> _What the exercise asks_
Each entry in this listing needs to be written out again, word for word.

> _Record excerpts_
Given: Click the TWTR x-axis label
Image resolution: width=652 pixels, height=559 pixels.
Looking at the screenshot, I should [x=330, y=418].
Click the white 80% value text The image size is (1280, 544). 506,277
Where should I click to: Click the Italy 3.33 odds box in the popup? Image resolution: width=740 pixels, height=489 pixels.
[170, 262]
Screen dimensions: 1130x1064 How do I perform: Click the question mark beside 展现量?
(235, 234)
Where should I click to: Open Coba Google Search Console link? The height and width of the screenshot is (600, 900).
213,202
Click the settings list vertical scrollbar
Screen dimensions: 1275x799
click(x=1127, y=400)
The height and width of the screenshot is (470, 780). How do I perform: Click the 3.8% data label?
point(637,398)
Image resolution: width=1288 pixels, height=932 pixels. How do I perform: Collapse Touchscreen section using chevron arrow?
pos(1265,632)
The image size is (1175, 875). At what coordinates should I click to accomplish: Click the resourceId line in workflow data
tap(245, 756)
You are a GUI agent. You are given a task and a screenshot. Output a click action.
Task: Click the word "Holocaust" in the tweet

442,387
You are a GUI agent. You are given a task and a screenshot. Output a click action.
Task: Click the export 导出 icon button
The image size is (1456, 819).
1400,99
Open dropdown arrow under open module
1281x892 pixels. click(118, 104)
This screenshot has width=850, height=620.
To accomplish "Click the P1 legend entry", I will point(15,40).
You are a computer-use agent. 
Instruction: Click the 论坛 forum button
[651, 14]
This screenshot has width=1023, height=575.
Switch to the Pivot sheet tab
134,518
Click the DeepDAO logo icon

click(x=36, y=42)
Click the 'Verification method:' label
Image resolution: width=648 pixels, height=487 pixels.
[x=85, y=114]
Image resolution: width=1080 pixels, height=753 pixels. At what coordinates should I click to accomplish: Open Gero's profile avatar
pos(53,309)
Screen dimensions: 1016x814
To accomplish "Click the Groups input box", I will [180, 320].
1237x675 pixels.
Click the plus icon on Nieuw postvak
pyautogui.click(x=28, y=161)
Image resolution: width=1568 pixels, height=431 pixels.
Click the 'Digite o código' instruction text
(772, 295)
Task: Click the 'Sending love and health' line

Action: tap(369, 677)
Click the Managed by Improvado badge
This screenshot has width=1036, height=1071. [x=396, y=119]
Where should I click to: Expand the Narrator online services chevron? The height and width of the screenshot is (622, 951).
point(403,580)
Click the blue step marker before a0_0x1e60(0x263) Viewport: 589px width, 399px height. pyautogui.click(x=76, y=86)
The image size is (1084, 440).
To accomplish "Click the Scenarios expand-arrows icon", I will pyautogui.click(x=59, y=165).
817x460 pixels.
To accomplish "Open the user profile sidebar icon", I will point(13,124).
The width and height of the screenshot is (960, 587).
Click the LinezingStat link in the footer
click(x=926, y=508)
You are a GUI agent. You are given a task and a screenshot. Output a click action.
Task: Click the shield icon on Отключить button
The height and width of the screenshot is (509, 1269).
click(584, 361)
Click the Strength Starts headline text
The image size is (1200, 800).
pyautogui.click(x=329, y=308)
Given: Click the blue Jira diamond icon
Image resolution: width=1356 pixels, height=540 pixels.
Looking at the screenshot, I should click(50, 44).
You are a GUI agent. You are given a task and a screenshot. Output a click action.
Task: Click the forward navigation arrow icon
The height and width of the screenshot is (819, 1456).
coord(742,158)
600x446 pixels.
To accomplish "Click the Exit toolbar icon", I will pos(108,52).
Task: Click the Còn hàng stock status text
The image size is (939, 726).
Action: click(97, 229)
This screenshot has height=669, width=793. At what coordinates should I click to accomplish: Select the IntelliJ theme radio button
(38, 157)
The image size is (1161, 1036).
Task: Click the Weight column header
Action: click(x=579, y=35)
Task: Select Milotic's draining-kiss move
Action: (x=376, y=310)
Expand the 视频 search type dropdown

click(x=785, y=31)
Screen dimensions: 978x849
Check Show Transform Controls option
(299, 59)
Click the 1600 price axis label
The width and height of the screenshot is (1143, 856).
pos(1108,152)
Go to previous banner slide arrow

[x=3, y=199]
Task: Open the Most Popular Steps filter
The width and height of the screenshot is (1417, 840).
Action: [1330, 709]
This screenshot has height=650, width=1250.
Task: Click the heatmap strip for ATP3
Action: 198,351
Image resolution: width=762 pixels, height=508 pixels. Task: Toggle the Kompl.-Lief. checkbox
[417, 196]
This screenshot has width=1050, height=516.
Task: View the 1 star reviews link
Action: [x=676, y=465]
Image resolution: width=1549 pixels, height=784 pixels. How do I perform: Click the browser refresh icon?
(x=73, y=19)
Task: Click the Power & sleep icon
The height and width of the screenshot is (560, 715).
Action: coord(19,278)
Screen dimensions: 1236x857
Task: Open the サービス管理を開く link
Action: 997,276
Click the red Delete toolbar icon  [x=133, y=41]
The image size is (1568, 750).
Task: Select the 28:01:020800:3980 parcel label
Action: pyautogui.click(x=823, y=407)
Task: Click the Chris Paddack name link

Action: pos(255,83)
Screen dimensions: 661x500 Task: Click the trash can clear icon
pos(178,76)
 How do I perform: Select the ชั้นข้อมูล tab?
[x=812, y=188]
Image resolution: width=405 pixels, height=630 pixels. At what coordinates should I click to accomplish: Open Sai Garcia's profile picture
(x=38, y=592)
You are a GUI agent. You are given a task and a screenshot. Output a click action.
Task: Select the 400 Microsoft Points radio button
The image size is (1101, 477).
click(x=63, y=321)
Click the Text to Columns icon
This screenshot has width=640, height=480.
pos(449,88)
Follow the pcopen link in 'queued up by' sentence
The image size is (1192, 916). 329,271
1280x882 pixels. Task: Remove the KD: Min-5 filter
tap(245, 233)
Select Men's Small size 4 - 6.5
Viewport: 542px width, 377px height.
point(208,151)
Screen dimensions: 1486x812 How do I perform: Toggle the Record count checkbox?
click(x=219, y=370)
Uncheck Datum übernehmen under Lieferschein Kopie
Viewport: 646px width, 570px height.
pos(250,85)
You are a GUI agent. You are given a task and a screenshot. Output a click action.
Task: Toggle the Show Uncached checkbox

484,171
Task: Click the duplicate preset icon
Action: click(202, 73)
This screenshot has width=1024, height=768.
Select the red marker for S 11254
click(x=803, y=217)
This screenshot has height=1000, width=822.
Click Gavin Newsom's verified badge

> _Written answer_
Given: Click the TWTR x-axis label
Image resolution: width=652 pixels, height=559 pixels.
Looking at the screenshot, I should [x=330, y=418].
Click the white 80% value text The image size is (1280, 544). 506,277
Where should I click to: Click the Italy 3.33 odds box in the popup? Image resolution: width=740 pixels, height=489 pixels.
[170, 262]
Screen dimensions: 1130x1064 How do I perform: Click the question mark beside 展现量?
(235, 234)
Where should I click to: Open Coba Google Search Console link? The height and width of the screenshot is (600, 900).
213,202
Click the settings list vertical scrollbar
Screen dimensions: 1275x799
click(x=1127, y=400)
The height and width of the screenshot is (470, 780). How do I perform: Click the 3.8% data label?
point(637,398)
Image resolution: width=1288 pixels, height=932 pixels. How do I perform: Collapse Touchscreen section using chevron arrow?
pos(1265,632)
The image size is (1175, 875). At what coordinates should I click to accomplish: Click the resourceId line in workflow data
tap(245, 756)
You are a GUI agent. You are given a task and a screenshot. Output a click action.
Task: Click the word "Holocaust" in the tweet

442,387
You are a GUI agent. You are given a task and a screenshot. Output a click action.
Task: Click the export 导出 icon button
The image size is (1456, 819).
1400,99
Open dropdown arrow under open module
1281x892 pixels. click(118, 104)
This screenshot has width=850, height=620.
To accomplish "Click the P1 legend entry", I will point(15,40).
You are a computer-use agent. 
Instruction: Click the 论坛 forum button
[651, 14]
This screenshot has width=1023, height=575.
Switch to the Pivot sheet tab
134,518
Click the DeepDAO logo icon

click(x=36, y=42)
Click the 'Verification method:' label
Image resolution: width=648 pixels, height=487 pixels.
[x=85, y=114]
Image resolution: width=1080 pixels, height=753 pixels. At what coordinates should I click to accomplish: Open Gero's profile avatar
pos(53,309)
Screen dimensions: 1016x814
To accomplish "Click the Groups input box", I will [180, 320].
1237x675 pixels.
Click the plus icon on Nieuw postvak
pyautogui.click(x=28, y=161)
Image resolution: width=1568 pixels, height=431 pixels.
Click the 'Digite o código' instruction text
(772, 295)
Task: Click the 'Sending love and health' line

Action: tap(369, 677)
Click the Managed by Improvado badge
This screenshot has width=1036, height=1071. [x=396, y=119]
Where should I click to: Expand the Narrator online services chevron? The height and width of the screenshot is (622, 951).
point(403,580)
Click the blue step marker before a0_0x1e60(0x263) Viewport: 589px width, 399px height. pyautogui.click(x=76, y=86)
The image size is (1084, 440).
To accomplish "Click the Scenarios expand-arrows icon", I will pyautogui.click(x=59, y=165).
817x460 pixels.
To accomplish "Open the user profile sidebar icon", I will point(13,124).
The width and height of the screenshot is (960, 587).
Click the LinezingStat link in the footer
click(x=926, y=508)
You are a GUI agent. You are given a task and a screenshot. Output a click action.
Task: Click the shield icon on Отключить button
The height and width of the screenshot is (509, 1269).
click(584, 361)
Click the Strength Starts headline text
The image size is (1200, 800).
pyautogui.click(x=329, y=308)
Given: Click the blue Jira diamond icon
Image resolution: width=1356 pixels, height=540 pixels.
Looking at the screenshot, I should click(50, 44).
You are a GUI agent. You are given a task and a screenshot. Output a click action.
Task: Click the forward navigation arrow icon
The height and width of the screenshot is (819, 1456).
coord(742,158)
600x446 pixels.
To accomplish "Click the Exit toolbar icon", I will pos(108,52).
Task: Click the Còn hàng stock status text
The image size is (939, 726).
Action: click(97, 229)
This screenshot has height=669, width=793. At what coordinates should I click to accomplish: Select the IntelliJ theme radio button
(38, 157)
The image size is (1161, 1036).
Task: Click the Weight column header
Action: click(x=579, y=35)
Task: Select Milotic's draining-kiss move
Action: (x=376, y=310)
Expand the 视频 search type dropdown

click(x=785, y=31)
Screen dimensions: 978x849
Check Show Transform Controls option
(299, 59)
Click the 1600 price axis label
The width and height of the screenshot is (1143, 856).
pos(1108,152)
Go to previous banner slide arrow

[x=3, y=199]
Task: Open the Most Popular Steps filter
The width and height of the screenshot is (1417, 840).
Action: [1330, 709]
This screenshot has height=650, width=1250.
Task: Click the heatmap strip for ATP3
Action: 198,351
Image resolution: width=762 pixels, height=508 pixels. Task: Toggle the Kompl.-Lief. checkbox
[417, 196]
This screenshot has width=1050, height=516.
Task: View the 1 star reviews link
Action: [x=676, y=465]
Image resolution: width=1549 pixels, height=784 pixels. How do I perform: Click the browser refresh icon?
(x=73, y=19)
Task: Click the Power & sleep icon
The height and width of the screenshot is (560, 715).
Action: coord(19,278)
Screen dimensions: 1236x857
Task: Open the サービス管理を開く link
Action: 997,276
Click the red Delete toolbar icon  [x=133, y=41]
The image size is (1568, 750).
Task: Select the 28:01:020800:3980 parcel label
Action: pyautogui.click(x=823, y=407)
Task: Click the Chris Paddack name link

Action: pos(255,83)
Screen dimensions: 661x500 Task: Click the trash can clear icon
pos(178,76)
 How do I perform: Select the ชั้นข้อมูล tab?
[x=812, y=188]
Image resolution: width=405 pixels, height=630 pixels. At what coordinates should I click to accomplish: Open Sai Garcia's profile picture
(x=38, y=592)
You are a GUI agent. You are given a task and a screenshot. Output a click action.
Task: Select the 400 Microsoft Points radio button
The image size is (1101, 477).
click(x=63, y=321)
Click the Text to Columns icon
This screenshot has width=640, height=480.
pos(449,88)
Follow the pcopen link in 'queued up by' sentence
The image size is (1192, 916). 329,271
1280x882 pixels. Task: Remove the KD: Min-5 filter
tap(245, 233)
Select Men's Small size 4 - 6.5
Viewport: 542px width, 377px height.
point(208,151)
Screen dimensions: 1486x812 How do I perform: Toggle the Record count checkbox?
click(x=219, y=370)
Uncheck Datum übernehmen under Lieferschein Kopie
Viewport: 646px width, 570px height.
pos(250,85)
You are a GUI agent. You are given a task and a screenshot. Output a click action.
Task: Toggle the Show Uncached checkbox

484,171
Task: Click the duplicate preset icon
Action: click(202, 73)
This screenshot has width=1024, height=768.
Select the red marker for S 11254
click(x=803, y=217)
This screenshot has height=1000, width=822.
Click Gavin Newsom's verified badge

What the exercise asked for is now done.